Wat zijn de verschillende celtypen?
Alle cellen in levende wezens kunnen worden ingedeeld in een van twee basistypen cellen: prokaryotisch en eukaryotisch. Prokaryotische cellen zijn meestal klein, primitief en onafhankelijk van andere cellen en omvatten bacteriën, blauwgroene algen en archae. Eukaryotische cellen zijn grotere, complexere typen die worden aangetroffen in alle andere planten, dieren, schimmels en protisten. De verschillende eukaryotische celtypen zijn georganiseerd door structuur en functie, waarvan sommige onafhankelijk van elkaar bestaan en andere verbonden zijn met andere cellen met een gemeenschappelijke gespecialiseerde functie.
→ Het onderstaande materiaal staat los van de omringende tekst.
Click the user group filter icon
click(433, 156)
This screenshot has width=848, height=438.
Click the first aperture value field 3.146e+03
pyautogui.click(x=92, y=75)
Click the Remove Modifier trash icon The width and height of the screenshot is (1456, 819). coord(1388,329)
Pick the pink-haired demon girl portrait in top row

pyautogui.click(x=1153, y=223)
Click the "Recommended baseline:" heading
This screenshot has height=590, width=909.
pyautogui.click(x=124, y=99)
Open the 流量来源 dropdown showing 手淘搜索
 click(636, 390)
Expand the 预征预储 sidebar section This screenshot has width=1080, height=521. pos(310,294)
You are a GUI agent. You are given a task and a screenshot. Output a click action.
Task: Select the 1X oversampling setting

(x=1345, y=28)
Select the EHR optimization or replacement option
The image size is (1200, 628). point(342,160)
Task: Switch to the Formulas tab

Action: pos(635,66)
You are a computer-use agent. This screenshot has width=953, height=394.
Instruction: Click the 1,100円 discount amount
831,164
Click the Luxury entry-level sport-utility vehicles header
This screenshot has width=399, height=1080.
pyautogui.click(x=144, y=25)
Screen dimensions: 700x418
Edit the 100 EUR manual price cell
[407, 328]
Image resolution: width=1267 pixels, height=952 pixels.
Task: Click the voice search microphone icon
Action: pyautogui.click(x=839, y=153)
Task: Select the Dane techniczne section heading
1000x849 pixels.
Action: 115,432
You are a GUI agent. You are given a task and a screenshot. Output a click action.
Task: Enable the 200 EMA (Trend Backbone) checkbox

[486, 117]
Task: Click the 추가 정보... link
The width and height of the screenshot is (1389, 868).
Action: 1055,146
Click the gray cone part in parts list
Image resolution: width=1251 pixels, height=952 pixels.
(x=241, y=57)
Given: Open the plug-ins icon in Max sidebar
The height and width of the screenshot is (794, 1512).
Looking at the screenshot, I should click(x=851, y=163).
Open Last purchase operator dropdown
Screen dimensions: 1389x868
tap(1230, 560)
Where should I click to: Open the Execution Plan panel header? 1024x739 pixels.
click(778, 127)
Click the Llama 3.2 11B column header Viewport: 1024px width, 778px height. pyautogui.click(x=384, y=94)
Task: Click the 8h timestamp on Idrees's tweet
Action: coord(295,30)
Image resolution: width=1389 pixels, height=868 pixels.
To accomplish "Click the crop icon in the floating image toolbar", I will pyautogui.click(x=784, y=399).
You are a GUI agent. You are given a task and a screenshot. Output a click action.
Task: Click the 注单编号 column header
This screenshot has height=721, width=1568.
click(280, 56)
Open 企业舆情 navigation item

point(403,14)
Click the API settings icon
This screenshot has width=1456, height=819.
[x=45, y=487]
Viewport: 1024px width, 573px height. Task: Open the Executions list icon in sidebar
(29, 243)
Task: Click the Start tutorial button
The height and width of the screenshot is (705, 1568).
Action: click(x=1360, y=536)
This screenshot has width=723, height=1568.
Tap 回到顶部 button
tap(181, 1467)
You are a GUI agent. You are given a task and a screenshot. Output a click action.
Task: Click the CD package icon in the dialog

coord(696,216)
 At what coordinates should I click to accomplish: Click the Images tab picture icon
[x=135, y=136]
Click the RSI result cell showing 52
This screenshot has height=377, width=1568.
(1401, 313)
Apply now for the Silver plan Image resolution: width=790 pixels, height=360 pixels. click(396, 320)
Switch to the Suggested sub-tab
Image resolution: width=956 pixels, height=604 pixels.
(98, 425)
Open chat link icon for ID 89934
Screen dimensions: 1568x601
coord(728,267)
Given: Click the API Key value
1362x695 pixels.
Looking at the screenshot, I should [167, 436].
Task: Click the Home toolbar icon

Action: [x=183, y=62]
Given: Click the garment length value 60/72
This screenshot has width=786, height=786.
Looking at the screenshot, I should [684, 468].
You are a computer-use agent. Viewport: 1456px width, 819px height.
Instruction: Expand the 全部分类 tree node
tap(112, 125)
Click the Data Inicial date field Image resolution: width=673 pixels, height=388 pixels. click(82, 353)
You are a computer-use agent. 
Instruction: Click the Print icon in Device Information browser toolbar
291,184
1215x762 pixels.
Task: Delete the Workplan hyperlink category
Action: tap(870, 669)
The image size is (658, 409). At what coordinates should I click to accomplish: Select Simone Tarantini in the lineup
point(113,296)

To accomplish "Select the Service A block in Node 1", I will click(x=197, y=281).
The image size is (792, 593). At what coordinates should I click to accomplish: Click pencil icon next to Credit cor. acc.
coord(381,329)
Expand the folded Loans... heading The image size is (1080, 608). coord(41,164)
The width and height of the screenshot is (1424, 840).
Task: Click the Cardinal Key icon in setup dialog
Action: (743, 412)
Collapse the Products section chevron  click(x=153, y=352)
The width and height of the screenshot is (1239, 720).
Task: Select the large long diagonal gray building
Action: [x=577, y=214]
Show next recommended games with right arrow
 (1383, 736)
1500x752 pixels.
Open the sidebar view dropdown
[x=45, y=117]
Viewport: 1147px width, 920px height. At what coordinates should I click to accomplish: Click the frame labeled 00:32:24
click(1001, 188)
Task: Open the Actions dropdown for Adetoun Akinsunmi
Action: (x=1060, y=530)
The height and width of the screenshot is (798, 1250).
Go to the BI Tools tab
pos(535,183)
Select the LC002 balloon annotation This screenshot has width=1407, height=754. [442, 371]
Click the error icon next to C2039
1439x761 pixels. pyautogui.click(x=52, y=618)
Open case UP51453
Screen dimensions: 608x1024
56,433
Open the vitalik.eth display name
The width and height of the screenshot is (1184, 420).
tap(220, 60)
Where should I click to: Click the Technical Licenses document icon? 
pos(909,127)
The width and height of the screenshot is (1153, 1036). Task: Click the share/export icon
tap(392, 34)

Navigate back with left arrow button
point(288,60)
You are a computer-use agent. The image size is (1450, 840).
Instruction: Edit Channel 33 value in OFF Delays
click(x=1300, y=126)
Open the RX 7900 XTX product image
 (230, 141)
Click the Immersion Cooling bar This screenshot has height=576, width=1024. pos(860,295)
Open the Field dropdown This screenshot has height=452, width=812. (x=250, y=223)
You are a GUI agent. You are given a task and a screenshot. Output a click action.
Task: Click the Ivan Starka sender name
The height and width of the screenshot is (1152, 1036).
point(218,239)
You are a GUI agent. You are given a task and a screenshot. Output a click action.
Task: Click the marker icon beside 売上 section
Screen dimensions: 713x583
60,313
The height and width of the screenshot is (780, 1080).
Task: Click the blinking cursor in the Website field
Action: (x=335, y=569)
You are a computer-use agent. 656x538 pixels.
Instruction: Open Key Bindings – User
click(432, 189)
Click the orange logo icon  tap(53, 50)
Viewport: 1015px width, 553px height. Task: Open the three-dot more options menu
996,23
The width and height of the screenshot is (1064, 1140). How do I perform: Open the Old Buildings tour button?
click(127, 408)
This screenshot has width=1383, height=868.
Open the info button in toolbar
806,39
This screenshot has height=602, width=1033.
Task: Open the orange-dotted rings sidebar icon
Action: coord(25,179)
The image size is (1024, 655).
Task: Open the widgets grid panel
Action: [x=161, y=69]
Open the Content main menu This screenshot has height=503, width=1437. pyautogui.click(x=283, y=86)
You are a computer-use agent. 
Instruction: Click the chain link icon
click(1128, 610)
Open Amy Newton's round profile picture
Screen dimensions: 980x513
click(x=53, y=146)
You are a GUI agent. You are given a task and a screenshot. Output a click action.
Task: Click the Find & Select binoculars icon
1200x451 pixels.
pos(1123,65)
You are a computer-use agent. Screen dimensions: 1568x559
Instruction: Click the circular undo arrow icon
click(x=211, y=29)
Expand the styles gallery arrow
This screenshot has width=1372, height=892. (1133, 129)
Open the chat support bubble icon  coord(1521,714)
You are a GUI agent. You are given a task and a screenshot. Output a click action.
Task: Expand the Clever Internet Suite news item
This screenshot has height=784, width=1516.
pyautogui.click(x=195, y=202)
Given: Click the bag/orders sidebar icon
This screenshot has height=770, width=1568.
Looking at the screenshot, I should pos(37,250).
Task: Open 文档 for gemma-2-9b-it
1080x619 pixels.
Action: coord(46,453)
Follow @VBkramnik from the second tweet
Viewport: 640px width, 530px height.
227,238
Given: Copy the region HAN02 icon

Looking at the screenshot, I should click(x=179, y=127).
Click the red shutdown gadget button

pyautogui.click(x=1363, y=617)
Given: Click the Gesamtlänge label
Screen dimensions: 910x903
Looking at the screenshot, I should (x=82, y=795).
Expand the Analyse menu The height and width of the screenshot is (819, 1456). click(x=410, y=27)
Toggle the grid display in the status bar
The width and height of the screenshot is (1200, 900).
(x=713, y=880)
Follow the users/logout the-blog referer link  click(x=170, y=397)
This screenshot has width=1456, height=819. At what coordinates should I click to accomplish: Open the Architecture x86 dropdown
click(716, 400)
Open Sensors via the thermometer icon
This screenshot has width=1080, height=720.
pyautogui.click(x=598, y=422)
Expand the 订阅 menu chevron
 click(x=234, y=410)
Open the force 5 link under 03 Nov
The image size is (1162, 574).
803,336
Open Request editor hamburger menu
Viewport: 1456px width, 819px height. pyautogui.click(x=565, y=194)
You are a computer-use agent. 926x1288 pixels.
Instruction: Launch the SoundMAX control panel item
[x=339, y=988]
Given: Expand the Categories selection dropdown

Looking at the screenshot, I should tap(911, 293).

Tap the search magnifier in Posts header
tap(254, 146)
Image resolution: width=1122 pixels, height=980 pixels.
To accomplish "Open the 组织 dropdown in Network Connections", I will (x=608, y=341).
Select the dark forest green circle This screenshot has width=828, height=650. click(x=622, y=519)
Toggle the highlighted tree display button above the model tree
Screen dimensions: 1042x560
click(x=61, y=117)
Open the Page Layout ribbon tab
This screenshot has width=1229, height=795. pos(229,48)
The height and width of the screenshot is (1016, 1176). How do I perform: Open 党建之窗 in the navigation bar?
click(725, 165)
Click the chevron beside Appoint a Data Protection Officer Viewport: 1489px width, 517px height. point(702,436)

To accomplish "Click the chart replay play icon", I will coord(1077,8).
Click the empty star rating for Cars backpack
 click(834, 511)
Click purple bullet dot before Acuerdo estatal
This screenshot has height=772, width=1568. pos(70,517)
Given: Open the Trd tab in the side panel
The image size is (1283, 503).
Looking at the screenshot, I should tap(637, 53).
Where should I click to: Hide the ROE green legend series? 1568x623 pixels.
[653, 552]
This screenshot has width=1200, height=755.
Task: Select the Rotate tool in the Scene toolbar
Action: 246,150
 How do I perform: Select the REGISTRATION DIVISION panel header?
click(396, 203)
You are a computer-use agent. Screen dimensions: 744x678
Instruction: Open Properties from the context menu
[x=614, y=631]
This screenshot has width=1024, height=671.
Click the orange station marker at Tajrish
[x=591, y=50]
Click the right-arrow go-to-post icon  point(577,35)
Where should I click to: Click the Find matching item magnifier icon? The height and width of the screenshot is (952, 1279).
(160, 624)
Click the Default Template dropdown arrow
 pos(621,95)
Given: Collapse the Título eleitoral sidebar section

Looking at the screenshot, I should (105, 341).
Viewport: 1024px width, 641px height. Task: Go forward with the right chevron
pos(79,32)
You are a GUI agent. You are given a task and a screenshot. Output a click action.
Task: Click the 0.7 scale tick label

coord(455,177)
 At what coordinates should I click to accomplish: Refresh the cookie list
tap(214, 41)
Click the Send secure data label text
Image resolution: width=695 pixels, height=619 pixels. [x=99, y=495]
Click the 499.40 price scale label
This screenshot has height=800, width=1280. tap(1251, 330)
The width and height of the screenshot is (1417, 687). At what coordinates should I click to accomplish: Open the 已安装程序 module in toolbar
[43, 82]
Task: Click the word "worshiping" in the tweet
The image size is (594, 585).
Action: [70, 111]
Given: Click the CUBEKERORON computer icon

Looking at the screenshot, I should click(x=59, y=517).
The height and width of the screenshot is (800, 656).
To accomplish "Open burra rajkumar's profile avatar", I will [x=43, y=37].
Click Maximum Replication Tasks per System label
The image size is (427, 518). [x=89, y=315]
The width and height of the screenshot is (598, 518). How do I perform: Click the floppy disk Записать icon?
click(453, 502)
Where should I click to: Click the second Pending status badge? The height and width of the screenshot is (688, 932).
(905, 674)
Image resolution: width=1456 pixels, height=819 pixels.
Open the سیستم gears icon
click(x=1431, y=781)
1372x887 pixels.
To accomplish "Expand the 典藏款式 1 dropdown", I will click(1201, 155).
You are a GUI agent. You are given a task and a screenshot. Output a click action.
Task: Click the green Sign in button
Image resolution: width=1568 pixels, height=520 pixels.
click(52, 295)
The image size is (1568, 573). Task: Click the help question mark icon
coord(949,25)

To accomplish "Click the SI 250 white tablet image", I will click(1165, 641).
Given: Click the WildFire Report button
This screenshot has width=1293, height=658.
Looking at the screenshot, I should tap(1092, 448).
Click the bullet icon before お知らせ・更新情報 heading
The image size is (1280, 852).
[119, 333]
Het menselijk lichaam bevat honderden celtypen, waarvan vele unieke functionele structuren hebben.
Een cel is het kleinste deel van een levend wezen en is het decor voor alle chemische processen die nodig zijn voor het leven. Prokaryotische cellen zijn de meest eenvoudige celvormen, zonder kern of organellen. Deze cellen hebben geen chromosomen; circulaire plasmiden bevatten het genetische materiaal. Sommige prokaryotische cellen hebben geen zuurstof nodig om levensprocessen uit te voeren.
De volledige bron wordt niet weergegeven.